General Nonextremal Rotating Charged AdS Black Holes in Five-dimensional $U(1)^3$ Gauged Supergravity: A Simple Construction Method

TL;DR

This paper presents a simple, universal method to construct the most general nonextremal rotating charged black hole solutions in five-dimensional U(1)^3 gauged supergravity, useful for testing AdS/CFT correspondence.

Contribution

It introduces a straightforward algorithm based on a generalized metric ansatz to derive comprehensive black hole solutions with multiple charges and rotations in five-dimensional supergravity.

Findings

Constructed the most general nonextremal rotating charged black holes in 5D U(1)^3 gauged supergravity.

The metric ansatz is highly universal, applicable to various supergravity and dilatonic gravity theories.

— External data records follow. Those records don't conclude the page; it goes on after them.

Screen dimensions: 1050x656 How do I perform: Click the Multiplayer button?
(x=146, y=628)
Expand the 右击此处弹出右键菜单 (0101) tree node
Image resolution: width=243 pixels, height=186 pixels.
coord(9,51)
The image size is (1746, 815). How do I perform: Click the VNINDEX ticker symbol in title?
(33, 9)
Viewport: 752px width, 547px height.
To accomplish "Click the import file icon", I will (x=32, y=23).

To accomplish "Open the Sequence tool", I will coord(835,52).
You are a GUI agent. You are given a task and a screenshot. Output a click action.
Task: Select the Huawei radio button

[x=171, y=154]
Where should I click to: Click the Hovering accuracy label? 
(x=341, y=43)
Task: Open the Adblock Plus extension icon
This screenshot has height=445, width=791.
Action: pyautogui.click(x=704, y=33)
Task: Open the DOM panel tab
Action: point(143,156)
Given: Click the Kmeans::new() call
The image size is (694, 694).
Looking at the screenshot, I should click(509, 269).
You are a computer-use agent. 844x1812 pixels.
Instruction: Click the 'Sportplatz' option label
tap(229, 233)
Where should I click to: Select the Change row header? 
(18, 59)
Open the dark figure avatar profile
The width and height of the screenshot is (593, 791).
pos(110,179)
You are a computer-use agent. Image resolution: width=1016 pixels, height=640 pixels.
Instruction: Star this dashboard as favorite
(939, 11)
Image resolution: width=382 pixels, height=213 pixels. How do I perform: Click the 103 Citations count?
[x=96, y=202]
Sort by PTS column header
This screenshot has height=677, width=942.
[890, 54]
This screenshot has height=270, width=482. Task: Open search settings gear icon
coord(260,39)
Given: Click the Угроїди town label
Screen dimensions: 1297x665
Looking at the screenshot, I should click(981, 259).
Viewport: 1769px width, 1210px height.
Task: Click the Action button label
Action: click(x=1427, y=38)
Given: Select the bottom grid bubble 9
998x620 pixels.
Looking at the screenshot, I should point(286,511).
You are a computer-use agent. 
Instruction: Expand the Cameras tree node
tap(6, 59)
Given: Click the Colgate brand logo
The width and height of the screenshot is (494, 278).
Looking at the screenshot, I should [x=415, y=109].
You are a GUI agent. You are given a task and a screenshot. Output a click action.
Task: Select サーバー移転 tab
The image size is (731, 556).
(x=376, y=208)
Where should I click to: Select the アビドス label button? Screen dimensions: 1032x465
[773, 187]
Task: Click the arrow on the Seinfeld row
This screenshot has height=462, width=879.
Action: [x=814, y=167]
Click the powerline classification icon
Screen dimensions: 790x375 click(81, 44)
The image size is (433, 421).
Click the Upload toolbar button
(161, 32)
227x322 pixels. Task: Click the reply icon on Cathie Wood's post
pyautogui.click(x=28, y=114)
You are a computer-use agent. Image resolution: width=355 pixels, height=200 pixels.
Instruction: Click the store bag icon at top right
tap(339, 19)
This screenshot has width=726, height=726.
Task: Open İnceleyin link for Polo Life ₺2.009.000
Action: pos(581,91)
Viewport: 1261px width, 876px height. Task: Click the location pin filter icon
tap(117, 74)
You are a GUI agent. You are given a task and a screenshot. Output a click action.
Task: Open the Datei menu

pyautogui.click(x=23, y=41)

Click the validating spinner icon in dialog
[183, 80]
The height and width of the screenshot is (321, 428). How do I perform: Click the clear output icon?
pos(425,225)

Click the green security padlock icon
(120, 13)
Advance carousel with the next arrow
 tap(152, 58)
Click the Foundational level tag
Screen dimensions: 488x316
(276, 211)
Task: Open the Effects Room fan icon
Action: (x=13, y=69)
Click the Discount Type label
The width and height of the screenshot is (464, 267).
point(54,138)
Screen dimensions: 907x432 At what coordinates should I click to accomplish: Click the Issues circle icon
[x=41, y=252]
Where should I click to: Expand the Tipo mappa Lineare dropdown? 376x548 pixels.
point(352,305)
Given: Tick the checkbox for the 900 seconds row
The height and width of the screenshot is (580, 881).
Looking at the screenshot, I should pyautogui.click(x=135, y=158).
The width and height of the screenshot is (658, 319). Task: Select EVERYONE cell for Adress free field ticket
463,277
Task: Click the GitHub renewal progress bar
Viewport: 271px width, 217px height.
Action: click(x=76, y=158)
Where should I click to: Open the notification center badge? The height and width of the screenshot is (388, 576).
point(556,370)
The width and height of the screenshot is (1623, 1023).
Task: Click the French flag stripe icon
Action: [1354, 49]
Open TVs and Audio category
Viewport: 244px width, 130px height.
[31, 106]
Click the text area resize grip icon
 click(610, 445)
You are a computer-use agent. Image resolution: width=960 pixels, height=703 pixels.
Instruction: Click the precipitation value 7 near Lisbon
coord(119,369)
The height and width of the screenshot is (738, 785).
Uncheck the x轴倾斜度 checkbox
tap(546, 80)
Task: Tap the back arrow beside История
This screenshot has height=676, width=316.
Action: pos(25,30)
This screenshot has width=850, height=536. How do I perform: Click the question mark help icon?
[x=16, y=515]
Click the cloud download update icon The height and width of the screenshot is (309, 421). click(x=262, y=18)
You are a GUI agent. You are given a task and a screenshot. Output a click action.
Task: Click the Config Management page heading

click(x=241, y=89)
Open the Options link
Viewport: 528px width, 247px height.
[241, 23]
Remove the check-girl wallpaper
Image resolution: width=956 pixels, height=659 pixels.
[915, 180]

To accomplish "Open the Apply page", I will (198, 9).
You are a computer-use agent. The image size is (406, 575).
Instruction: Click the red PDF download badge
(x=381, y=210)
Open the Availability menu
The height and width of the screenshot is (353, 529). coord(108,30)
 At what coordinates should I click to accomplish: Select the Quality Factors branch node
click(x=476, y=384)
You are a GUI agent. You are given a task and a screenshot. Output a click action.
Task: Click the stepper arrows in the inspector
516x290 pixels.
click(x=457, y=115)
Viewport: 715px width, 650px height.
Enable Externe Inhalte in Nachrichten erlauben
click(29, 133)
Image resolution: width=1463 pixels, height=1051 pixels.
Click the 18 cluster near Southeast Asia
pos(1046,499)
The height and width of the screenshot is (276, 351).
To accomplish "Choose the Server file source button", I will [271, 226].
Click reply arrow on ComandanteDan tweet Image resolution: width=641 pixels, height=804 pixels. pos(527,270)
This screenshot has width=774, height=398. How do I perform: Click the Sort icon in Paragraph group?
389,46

Facilitates testing of AdS$_5$/CFT$_4$ correspondence in M-theory.

Abstract

With the help of a generalized form of the metric ansatz found for the single-charge case in a previous work [S.Q. Wu, Phys. Rev. D 83, 121502(R) (2011)], I adopt a simple algorithm to construct the most general nonextremal rotating charged black hole solutions in five-dimensional $U(1)^3$ gauged supergravity. The general solution that is interesting for testing the AdS$_5$/CFT$_4$ correspondence in M-theory, is characterized by its mass, two unequal rotation parameters, three different U(1) charges, and a negative cosmological constant. The metric ansatz is very universal and illuminative, it is not only especially suitable for constructing solutions with multiple different electric charges in (un)gauged supergravities, but also for other dilatonic gravity theory.